Posted by Patriciaaobrien on May 8, 2013 in Green-Eyed Machine, Musings of a Green-Eyed Girl

A couple weeks ago I went to bed feeling defeated and miserable.  This was my predicament:

1. Eating healthy food in reasonable portions seems impossible, no matter how much I want to or how hard I try.
2. I don’t recognize my own reflection.
3. Clothes shopping is not how I enjoy spending time. I’m tired of buying bigger clothes, wearing maternity clothes 10 months later, not having anything to wear, or wearing clothes that are too small.
4. I want to take care of myself. I want to be strong and fit and healthy and feel good.

I finally reached a turning point.  The next morning I woke up early, startled by something.
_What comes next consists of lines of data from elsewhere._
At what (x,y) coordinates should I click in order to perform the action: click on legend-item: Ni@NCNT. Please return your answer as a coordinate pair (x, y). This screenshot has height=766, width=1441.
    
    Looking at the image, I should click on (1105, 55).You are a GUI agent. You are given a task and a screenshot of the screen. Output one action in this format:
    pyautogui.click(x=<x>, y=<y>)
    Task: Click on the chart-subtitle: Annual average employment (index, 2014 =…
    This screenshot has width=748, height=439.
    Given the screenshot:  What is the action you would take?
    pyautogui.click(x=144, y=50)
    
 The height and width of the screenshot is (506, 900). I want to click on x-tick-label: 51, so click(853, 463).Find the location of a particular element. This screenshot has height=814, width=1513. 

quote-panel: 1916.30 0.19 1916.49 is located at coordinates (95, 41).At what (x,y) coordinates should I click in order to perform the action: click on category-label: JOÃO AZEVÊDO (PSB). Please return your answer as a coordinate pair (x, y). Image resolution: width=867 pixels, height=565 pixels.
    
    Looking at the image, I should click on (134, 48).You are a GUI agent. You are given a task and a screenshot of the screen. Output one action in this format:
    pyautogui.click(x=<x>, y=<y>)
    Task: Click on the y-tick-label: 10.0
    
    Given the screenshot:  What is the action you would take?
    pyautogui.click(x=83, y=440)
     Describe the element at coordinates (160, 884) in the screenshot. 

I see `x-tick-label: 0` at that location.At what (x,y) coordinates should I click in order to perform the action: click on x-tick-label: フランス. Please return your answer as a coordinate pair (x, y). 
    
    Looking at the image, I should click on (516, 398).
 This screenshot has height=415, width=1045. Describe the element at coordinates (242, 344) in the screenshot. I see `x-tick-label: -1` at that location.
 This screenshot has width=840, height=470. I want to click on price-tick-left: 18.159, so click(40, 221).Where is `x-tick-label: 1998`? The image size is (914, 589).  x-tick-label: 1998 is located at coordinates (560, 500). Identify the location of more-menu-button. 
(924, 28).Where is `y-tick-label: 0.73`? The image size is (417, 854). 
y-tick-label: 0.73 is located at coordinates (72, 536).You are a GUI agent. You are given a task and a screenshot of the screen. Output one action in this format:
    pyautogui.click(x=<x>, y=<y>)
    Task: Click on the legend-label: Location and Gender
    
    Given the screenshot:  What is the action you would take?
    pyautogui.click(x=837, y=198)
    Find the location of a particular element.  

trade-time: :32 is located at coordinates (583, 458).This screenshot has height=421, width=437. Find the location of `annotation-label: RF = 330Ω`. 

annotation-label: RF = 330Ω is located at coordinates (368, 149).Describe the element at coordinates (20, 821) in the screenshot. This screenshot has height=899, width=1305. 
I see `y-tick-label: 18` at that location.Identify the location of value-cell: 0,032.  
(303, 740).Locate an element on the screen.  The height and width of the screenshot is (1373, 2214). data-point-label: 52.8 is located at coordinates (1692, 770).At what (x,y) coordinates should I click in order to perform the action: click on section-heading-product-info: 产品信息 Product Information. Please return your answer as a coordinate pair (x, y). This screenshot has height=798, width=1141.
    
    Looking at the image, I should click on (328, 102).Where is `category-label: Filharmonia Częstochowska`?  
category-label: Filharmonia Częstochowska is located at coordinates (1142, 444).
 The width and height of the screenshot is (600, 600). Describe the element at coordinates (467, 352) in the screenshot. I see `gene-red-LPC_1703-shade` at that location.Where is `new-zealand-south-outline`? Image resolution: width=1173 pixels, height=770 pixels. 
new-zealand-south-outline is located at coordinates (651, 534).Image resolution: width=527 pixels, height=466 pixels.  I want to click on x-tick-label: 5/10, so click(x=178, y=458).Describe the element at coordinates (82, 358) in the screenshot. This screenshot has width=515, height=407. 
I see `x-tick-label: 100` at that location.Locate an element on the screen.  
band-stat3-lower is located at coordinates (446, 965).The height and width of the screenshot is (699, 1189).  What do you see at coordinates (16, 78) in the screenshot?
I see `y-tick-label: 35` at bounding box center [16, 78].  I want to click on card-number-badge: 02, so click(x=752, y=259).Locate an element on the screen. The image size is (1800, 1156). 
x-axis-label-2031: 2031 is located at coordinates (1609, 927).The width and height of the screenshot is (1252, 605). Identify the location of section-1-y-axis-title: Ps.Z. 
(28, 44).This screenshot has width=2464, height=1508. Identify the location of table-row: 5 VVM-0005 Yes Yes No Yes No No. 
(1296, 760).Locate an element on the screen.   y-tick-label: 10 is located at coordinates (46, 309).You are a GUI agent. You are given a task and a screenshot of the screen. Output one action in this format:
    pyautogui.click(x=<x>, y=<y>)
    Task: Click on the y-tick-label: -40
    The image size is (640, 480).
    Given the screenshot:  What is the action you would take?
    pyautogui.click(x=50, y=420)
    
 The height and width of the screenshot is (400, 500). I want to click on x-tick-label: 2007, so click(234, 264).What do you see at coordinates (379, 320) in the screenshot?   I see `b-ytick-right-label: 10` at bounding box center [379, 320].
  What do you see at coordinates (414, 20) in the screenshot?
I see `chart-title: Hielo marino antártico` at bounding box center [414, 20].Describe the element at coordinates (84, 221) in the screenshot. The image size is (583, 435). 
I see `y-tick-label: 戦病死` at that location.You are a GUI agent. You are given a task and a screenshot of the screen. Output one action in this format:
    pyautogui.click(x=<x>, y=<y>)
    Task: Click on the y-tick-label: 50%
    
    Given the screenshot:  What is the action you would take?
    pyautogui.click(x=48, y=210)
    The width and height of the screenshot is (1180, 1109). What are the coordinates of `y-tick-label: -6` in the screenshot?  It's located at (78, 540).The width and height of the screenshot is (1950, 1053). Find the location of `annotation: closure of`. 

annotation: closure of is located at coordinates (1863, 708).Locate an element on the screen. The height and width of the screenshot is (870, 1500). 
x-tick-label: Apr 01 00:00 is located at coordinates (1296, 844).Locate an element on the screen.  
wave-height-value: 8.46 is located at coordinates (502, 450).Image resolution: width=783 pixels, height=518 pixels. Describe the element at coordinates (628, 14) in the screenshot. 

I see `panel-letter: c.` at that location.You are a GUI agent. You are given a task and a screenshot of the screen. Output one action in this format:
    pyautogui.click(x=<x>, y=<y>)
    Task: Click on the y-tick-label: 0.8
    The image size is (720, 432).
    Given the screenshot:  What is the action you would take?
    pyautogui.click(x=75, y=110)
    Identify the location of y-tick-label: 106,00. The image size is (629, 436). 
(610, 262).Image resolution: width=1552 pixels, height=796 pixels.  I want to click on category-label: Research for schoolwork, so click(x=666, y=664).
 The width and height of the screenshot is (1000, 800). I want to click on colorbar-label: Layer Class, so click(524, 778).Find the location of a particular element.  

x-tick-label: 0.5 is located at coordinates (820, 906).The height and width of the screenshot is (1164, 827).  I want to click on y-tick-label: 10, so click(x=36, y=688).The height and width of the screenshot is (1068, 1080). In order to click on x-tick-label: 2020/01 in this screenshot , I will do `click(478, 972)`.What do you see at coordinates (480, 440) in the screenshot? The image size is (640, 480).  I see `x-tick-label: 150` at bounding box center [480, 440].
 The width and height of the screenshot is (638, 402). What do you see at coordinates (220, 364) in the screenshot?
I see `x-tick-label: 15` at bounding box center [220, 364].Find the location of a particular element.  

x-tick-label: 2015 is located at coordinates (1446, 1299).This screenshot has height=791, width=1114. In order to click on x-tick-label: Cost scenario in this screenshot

As I lay there in the dark, I found myself having a hard time breathing, my chest hurting, my heart racing. I realized that it was no longer just about looking good. If I didn’t make some changes, I was likely going to be unwell soon. My kids depend on me taking care of myself. It was time to do something.

This is where the rubber meets the road, and I became a woman of action.  I downloaded a “couch to 5k” app on my phone, and I used it. I did half the first day’s run/walk on the way to a park, pushing my kids in a stroller, and half on the way back.
I ate nutritious meals, drank some freshly juiced vegetables and fruits, and stuck with it all day. It was hard. In the afternoon I wanted to give up. I was so tired. But, somehow I didn’t. Maybe it’s because I didn’t have ready access to much junk food. Maybe it’s because I just kept trying. At the end of the day I felt so good and proud of myself… and stronger.